Wenn der Hauptsongwriter einer Band beschließt, keiner weiteren Tracks für die Combo zu komponieren, bedeutet das oft den Tod einer musikalischen Institution. So geschehen mit Spock’s Beard, die seit dem Weggang von Neal Morse nur noch mit Ghostwritern an ihren Alben arbeiten. Kansas, die erfolgreichste amerikanische Prog-Formation der Siebziger, hat dieses Schicksal nun auch getroffen. Kerry Livgren und Steve Walsh verdeutlichten, dass sie keine Beiträge für ein neues Kansas-Werk schreiben werden.
Die verbliebenen vier Musiker – Billy Greer (Bass), Richard Williams (Gitarre), Phil Ehart (Schlagzeug) und David Ragsdale (Violine) – machten aus der Not eine Tugend und schlossen sich kurzerhand zu einer neuen Gruppe zusammen: NATIVE WINDOW. Als solche wollen sie keineswegs Kansas ersetzen und beerben; es ist ein Nebenprojekt, das natürlich darauf pocht, dass die immer noch zahlreichen Kansas-Fans, die sehnsüchtig ein neues Album ihrer Helden erwarten, jetzt bei Native Window zuschlagen.
An dieser Stelle bereits die erste Warnung: Auf ihrem Debüt präsentieren NATIVE WINDOW keineswegs progressiven Rock, sondern spielen eine sehr ruhige, meist akustisch gehaltene Version des Melodic Rock. Nun haben Kansas in den Achtzigern ja durchaus auch Melodic Rock-Platten veröffentlicht, doch diese lassen sich nicht wirklich mit dem selbstbetitelten Erstling von NATIVE WINDOW vergleichen.

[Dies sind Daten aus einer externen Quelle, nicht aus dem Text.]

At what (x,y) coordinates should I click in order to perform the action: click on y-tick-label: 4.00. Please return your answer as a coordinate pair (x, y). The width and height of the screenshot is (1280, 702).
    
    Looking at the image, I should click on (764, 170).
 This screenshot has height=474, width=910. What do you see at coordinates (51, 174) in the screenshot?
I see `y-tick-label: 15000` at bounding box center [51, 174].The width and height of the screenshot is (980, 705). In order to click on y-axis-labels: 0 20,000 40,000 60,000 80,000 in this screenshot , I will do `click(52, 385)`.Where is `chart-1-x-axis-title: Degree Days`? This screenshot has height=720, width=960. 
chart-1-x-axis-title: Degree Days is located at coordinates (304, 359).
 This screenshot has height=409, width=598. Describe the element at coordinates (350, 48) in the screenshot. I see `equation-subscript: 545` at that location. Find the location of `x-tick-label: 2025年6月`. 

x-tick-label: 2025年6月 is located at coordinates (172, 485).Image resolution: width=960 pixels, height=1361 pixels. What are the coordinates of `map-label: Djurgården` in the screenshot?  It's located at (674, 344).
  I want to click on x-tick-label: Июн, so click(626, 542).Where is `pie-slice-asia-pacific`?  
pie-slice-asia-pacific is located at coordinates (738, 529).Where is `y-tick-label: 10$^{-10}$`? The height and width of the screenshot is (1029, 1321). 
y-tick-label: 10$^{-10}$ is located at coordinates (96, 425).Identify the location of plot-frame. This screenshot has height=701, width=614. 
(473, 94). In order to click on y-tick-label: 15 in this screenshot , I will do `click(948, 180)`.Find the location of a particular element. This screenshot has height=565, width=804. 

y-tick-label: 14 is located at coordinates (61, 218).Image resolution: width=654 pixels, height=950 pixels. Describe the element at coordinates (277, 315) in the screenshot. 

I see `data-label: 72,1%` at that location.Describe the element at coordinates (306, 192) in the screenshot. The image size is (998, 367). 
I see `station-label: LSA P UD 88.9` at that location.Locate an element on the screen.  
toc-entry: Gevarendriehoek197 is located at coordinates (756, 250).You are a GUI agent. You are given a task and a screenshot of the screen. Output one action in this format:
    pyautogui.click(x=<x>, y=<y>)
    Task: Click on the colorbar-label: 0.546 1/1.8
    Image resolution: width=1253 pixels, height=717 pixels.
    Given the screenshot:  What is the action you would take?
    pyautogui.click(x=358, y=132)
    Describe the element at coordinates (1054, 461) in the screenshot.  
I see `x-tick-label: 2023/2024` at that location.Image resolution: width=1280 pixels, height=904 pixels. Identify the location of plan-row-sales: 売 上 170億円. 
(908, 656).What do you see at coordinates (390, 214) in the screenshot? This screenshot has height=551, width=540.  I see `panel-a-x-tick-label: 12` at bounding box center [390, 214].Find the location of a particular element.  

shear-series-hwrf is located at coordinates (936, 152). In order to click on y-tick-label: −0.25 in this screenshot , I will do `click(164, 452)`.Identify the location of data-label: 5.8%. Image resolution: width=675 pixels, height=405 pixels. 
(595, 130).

Beim Songwriting der Scheibe gab es laut Drummer Phil Ehart zunächst nur ein Kriterium: „Der Song muss auch akustisch gut klingen“. Dieser Beschluss hat schwere Folgen: Über die gesamte (sehr kurze) Spieldauer von 41 Minuten und 10 Songs geht es hier äußerst seicht und kraftlos zu. Schon nach drei Songs sehnt sich der Hörer nach einem flotteren Rocksong, auf den er aber vergeblich wartet. Die Melodien sind ausgelutscht und genretypisch, immerhin hervorragend gesungen von Billy Greer und mit teilweise schönem Chorgesang aller Beteiligten veredelt. Auf Keyboards verzichtet der Vierer, dafür darf David Ragsdale mit seiner Violine schöne Akzente setzen. Viel Platz für Instrumentalpassagen bleibt allerdings nicht: Beinahe alle Songs sind nach vier oder spätestens 4 ½ Minuten zu ende, ähnlich aufgebaut und aus erschreckend wenig Zutaten zusammengesetzt. Bei Herren, die noch vor wenigen Wochen erstaunlich vital und jung auf der aktuellen Kansas-Live-DVD „There’s Know Place Like Home“ gerockt haben, muss die Messlatte einfach höher liegen.
Die zwei stärksten Tracks sind genau in der Mitte platziert: „Blood In The Water“ ist ein netter Rocker mit einigermaßen spannenden Arrangements, der auf jedem guten Hardrock-Werk zwar untergehen würde, hier aber den Hörer wachrüttelt. Das darauffolgende „An Ocean Away“ besticht durch tolle Melodien. Danach versinken NATIVE WINDOW schnell wieder in dem Sumpf aus Kitsch, Beliebigkeit und lahmen Kompositionen.
Es ist ein zähes, langatmiges Album, dass die Kansas-Instrumentalisten hier vorlegen. Kansas-Anhänger, die die Band wegen ihres energiegelandenen Progrocks mögen, lassen bitte die Finger davon. Eine herbe Enttäuschung steht Euch bevor. Selbst Melodic Rock-Hörern dürfte diese Platte nur mäßig Freude bereiten. Es ist einfach alles zu routiniert, uninspiriert, dröge. Wirklich schade, denn das bedeutet, dass alle Kansas-Fans wohl wirklich vergeblich auf ein gutes, neues Album hoffen. Andererseits können sie froh sein, dass diese Platte nicht unter dem Banner Kansas erscheint, denn damit würden sich die vier Herren ganz sicher keinen Gefallen tun.